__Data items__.

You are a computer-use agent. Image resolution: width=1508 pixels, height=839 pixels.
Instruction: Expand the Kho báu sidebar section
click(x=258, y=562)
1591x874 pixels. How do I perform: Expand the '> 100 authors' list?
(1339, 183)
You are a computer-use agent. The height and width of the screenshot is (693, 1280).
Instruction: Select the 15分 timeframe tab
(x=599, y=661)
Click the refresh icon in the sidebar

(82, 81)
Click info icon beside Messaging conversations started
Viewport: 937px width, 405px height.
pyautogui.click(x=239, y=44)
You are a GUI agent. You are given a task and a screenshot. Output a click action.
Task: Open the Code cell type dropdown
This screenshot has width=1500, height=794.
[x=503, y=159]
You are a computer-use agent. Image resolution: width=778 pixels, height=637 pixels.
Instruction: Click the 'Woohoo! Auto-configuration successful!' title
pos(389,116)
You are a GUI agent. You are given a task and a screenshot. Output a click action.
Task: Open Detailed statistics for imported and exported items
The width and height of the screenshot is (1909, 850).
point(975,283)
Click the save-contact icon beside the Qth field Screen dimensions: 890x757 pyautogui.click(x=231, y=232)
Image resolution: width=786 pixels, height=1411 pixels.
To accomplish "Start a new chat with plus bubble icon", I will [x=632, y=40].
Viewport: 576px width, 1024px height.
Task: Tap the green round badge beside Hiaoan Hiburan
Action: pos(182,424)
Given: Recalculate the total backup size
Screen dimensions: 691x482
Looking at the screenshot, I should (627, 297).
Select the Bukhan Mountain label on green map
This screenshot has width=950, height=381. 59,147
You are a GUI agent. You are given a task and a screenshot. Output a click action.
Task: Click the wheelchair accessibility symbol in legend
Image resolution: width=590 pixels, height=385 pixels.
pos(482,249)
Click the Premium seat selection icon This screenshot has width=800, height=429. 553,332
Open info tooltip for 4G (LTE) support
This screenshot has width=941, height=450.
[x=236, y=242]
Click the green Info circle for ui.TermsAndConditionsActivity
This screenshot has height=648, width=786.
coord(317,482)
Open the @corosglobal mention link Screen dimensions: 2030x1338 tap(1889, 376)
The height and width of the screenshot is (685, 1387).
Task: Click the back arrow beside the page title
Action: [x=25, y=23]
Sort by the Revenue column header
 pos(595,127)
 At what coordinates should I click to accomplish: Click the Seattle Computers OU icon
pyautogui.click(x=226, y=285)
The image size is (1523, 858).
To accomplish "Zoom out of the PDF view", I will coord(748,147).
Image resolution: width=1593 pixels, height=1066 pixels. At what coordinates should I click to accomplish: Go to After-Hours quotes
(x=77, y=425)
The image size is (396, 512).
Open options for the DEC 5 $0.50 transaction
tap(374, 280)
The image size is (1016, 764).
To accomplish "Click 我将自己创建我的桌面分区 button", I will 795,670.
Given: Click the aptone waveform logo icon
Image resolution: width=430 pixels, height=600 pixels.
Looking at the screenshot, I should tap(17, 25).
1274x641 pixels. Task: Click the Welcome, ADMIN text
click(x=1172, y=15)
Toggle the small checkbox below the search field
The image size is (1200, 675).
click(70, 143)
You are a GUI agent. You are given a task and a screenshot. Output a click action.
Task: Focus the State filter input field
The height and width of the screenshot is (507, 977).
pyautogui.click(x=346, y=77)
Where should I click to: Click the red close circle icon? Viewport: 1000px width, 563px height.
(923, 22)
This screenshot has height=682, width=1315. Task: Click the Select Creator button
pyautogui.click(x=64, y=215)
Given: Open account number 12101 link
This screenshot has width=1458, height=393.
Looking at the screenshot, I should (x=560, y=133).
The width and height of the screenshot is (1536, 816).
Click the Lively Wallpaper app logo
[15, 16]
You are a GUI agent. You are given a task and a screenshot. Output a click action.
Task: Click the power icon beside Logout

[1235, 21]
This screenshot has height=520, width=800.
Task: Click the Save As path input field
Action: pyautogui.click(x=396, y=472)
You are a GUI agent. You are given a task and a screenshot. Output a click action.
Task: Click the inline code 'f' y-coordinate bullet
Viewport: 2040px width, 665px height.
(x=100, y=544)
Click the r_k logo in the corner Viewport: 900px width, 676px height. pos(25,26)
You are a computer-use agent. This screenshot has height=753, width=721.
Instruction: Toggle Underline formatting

__Task to complete__. Every entry needs to be copied again, word for word.

__Answer to this task__.
You are a computer-use agent. Image resolution: width=1508 pixels, height=839 pixels.
Instruction: Expand the Kho báu sidebar section
click(x=258, y=562)
1591x874 pixels. How do I perform: Expand the '> 100 authors' list?
(1339, 183)
You are a computer-use agent. The height and width of the screenshot is (693, 1280).
Instruction: Select the 15分 timeframe tab
(x=599, y=661)
Click the refresh icon in the sidebar

(82, 81)
Click info icon beside Messaging conversations started
Viewport: 937px width, 405px height.
pyautogui.click(x=239, y=44)
You are a GUI agent. You are given a task and a screenshot. Output a click action.
Task: Open the Code cell type dropdown
This screenshot has width=1500, height=794.
[x=503, y=159]
You are a computer-use agent. Image resolution: width=778 pixels, height=637 pixels.
Instruction: Click the 'Woohoo! Auto-configuration successful!' title
pos(389,116)
You are a GUI agent. You are given a task and a screenshot. Output a click action.
Task: Open Detailed statistics for imported and exported items
The width and height of the screenshot is (1909, 850).
point(975,283)
Click the save-contact icon beside the Qth field Screen dimensions: 890x757 pyautogui.click(x=231, y=232)
Image resolution: width=786 pixels, height=1411 pixels.
To accomplish "Start a new chat with plus bubble icon", I will [x=632, y=40].
Viewport: 576px width, 1024px height.
Task: Tap the green round badge beside Hiaoan Hiburan
Action: pos(182,424)
Given: Recalculate the total backup size
Screen dimensions: 691x482
Looking at the screenshot, I should (627, 297).
Select the Bukhan Mountain label on green map
This screenshot has width=950, height=381. 59,147
You are a GUI agent. You are given a task and a screenshot. Output a click action.
Task: Click the wheelchair accessibility symbol in legend
Image resolution: width=590 pixels, height=385 pixels.
pos(482,249)
Click the Premium seat selection icon This screenshot has width=800, height=429. 553,332
Open info tooltip for 4G (LTE) support
This screenshot has width=941, height=450.
[x=236, y=242]
Click the green Info circle for ui.TermsAndConditionsActivity
This screenshot has height=648, width=786.
coord(317,482)
Open the @corosglobal mention link Screen dimensions: 2030x1338 tap(1889, 376)
The height and width of the screenshot is (685, 1387).
Task: Click the back arrow beside the page title
Action: [x=25, y=23]
Sort by the Revenue column header
 pos(595,127)
 At what coordinates should I click to accomplish: Click the Seattle Computers OU icon
pyautogui.click(x=226, y=285)
The image size is (1523, 858).
To accomplish "Zoom out of the PDF view", I will coord(748,147).
Image resolution: width=1593 pixels, height=1066 pixels. At what coordinates should I click to accomplish: Go to After-Hours quotes
(x=77, y=425)
The image size is (396, 512).
Open options for the DEC 5 $0.50 transaction
tap(374, 280)
The image size is (1016, 764).
To accomplish "Click 我将自己创建我的桌面分区 button", I will 795,670.
Given: Click the aptone waveform logo icon
Image resolution: width=430 pixels, height=600 pixels.
Looking at the screenshot, I should tap(17, 25).
1274x641 pixels. Task: Click the Welcome, ADMIN text
click(x=1172, y=15)
Toggle the small checkbox below the search field
The image size is (1200, 675).
click(70, 143)
You are a GUI agent. You are given a task and a screenshot. Output a click action.
Task: Focus the State filter input field
The height and width of the screenshot is (507, 977).
pyautogui.click(x=346, y=77)
Where should I click to: Click the red close circle icon? Viewport: 1000px width, 563px height.
(923, 22)
This screenshot has height=682, width=1315. Task: Click the Select Creator button
pyautogui.click(x=64, y=215)
Given: Open account number 12101 link
This screenshot has width=1458, height=393.
Looking at the screenshot, I should (x=560, y=133).
The width and height of the screenshot is (1536, 816).
Click the Lively Wallpaper app logo
[15, 16]
You are a GUI agent. You are given a task and a screenshot. Output a click action.
Task: Click the power icon beside Logout

[1235, 21]
This screenshot has height=520, width=800.
Task: Click the Save As path input field
Action: pyautogui.click(x=396, y=472)
You are a GUI agent. You are given a task and a screenshot. Output a click action.
Task: Click the inline code 'f' y-coordinate bullet
Viewport: 2040px width, 665px height.
(x=100, y=544)
Click the r_k logo in the corner Viewport: 900px width, 676px height. pos(25,26)
You are a computer-use agent. This screenshot has height=753, width=721.
Instruction: Toggle Underline formatting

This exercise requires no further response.